The “Evangelical” Label Doesn’t Belong to the U.S.

Jan 14, 2021 by

by Trevin Wax, The Gospel Coalition:

The “evangelical” label is hotly contested in the United States, especially during an election cycle when people debate the meaning of the term and the significance of the “evangelical vote.” What is an evangelical? What is the state of the movement? Recent books have linked white evangelicals to a pseudo-Christian nationalism, or to over-involvement with partisan politics, or to rigid expressions of patriarchy.

Multiple surveys with disparities in data raise a number of interesting questions.

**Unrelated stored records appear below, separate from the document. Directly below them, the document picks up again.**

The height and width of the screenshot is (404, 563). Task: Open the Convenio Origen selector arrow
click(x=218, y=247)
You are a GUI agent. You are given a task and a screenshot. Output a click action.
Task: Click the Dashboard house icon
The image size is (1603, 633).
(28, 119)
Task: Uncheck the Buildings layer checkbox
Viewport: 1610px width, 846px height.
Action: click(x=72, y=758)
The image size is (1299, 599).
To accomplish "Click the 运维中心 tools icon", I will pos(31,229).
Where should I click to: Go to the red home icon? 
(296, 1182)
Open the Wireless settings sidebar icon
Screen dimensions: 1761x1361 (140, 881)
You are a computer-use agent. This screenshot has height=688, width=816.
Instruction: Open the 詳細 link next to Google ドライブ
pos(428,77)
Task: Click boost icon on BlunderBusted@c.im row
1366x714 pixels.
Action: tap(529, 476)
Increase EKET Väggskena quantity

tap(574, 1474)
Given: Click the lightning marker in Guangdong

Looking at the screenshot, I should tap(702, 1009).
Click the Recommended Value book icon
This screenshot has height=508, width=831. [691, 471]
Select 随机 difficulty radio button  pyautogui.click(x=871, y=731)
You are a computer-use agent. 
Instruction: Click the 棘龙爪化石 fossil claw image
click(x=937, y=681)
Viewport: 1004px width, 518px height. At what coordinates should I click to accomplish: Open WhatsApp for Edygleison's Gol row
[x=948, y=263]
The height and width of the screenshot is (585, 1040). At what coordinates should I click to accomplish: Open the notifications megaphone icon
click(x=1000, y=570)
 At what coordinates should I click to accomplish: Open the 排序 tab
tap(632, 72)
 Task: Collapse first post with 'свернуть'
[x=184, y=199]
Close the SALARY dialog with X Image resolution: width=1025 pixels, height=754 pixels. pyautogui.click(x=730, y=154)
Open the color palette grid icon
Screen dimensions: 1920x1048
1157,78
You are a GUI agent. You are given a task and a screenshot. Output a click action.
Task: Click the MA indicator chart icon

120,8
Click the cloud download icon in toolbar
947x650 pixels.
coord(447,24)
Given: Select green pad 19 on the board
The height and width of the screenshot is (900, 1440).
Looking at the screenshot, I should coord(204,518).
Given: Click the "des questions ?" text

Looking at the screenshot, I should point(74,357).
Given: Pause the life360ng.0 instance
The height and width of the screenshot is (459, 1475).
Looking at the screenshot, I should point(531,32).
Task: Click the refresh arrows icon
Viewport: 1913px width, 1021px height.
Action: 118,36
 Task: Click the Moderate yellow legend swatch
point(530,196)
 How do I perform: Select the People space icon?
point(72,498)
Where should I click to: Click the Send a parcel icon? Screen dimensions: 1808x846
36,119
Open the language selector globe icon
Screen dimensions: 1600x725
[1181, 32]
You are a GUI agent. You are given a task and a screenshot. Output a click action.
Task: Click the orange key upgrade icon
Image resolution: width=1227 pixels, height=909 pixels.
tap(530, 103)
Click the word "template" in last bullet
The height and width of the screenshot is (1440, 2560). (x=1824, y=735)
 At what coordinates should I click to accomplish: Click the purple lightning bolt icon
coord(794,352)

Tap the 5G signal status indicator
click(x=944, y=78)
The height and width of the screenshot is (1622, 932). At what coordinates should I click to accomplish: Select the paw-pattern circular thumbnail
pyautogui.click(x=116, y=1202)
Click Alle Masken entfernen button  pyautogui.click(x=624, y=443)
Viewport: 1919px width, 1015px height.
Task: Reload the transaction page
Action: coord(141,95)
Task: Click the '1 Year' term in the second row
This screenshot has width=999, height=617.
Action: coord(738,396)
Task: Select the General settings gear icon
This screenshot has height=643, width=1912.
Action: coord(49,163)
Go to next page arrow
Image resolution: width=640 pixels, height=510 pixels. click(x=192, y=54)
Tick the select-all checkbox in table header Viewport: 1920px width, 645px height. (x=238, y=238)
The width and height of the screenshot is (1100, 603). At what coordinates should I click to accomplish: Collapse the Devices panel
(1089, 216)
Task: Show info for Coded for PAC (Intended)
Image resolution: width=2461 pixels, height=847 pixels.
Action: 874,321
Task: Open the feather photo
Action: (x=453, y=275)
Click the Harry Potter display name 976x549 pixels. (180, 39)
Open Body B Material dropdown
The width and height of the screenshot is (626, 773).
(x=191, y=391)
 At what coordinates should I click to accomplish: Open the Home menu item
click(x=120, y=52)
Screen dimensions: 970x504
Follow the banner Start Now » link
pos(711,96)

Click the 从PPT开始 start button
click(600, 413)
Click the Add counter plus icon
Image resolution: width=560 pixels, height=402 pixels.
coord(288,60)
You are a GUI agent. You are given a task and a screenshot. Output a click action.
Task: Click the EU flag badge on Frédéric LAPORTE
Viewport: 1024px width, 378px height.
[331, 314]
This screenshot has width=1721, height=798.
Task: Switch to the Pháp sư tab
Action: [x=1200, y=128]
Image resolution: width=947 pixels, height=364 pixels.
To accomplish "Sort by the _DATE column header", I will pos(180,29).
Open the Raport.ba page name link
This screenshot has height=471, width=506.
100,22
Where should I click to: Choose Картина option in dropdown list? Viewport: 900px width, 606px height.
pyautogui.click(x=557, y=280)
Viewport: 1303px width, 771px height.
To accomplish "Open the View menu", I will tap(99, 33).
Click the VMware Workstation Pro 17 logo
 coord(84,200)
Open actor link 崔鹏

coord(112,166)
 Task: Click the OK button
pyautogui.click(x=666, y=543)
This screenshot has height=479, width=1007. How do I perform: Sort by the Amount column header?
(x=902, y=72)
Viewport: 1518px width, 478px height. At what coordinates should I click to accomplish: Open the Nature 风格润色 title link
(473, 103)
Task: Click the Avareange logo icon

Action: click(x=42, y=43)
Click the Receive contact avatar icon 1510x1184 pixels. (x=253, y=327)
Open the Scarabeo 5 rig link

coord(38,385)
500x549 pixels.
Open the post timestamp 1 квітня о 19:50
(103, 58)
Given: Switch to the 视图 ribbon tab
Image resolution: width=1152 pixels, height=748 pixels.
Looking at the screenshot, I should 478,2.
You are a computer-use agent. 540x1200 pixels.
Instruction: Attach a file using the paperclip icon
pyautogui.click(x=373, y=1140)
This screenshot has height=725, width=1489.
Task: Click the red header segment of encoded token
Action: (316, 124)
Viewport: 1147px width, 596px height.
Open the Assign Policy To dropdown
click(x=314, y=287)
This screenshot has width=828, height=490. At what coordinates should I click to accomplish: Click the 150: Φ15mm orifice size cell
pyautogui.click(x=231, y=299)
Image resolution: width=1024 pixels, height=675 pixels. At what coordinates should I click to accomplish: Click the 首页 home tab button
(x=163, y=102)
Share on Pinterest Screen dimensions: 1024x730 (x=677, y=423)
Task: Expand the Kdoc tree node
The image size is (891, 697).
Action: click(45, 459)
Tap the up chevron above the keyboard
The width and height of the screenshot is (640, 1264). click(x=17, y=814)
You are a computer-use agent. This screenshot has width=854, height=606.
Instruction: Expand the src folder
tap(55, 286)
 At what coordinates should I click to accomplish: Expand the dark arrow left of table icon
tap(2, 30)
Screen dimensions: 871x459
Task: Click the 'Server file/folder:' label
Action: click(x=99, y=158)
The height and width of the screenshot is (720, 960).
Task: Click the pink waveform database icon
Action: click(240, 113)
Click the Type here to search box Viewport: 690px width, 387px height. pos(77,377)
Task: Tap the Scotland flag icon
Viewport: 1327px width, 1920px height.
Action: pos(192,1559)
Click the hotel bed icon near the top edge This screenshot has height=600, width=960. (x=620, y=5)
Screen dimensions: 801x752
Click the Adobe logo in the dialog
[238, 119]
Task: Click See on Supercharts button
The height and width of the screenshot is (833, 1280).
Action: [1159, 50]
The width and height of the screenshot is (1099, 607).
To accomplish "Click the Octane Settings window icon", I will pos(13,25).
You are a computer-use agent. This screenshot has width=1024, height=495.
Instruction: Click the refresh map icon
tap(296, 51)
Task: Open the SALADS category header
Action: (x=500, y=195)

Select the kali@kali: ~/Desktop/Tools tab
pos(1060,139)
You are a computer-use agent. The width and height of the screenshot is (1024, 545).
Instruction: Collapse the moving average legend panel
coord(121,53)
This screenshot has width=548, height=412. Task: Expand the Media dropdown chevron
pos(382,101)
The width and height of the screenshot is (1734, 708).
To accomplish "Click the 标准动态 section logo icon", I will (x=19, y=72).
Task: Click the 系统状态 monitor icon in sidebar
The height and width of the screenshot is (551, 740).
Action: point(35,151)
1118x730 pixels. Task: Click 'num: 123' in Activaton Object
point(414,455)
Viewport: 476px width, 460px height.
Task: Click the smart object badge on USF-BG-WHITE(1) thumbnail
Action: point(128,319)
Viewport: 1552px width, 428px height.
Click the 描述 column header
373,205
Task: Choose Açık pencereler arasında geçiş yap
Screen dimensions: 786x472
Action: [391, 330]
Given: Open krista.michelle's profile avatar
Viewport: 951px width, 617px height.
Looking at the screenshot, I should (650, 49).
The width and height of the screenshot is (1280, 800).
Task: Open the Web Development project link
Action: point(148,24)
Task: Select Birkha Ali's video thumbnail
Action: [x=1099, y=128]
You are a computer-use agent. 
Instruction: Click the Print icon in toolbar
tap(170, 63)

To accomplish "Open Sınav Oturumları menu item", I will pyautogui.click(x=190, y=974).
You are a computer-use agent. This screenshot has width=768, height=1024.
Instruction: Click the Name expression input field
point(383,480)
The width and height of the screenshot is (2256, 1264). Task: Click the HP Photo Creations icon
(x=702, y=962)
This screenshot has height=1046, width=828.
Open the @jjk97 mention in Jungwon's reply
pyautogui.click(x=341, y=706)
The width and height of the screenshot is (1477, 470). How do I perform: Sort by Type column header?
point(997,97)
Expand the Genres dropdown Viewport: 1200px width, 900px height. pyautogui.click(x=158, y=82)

  • What do we make of the large number of Christians who adhere to evangelical beliefs (predominantly in minority ethnic churches) yet do not claim an “evangelical identity” (likely due to the term’s political connotations)?
  • On the flip side, how do we respond to the large number of people in the United States who describe themselves as “evangelical” but rarely attend church and don’t adhere to core evangelical doctrines?
  • What does it mean for “evangelicalism” in the United States when a renewal project that began in the middle of the last century—a movement that sought to provide a counterpoint both to isolationist fundamentalism and social gospel liberalism—has now become nearly synonymous with a socio-political perspective?
  • What is the significance of many evangelical churchgoers who, on both the right and the left, appear to be more shaped by their cultural background and political philosophy than by the Scriptures they uphold as their ultimate authority?
  • Is there any point in holding to the “evangelical” label when the “brand” (for lack of a better word) encompasses everyone from Paula White to Tim Keller, from John Piper to Robert Jeffress?

These conundrums make some evangelicals throw up their hands and deride the term. Why not dispense with the label? Why not just call ourselves Christians? Or gospel people? Or find some other way of describing the beauty of the cross-cultural, cross-denominational renewal movement we’ve inherited?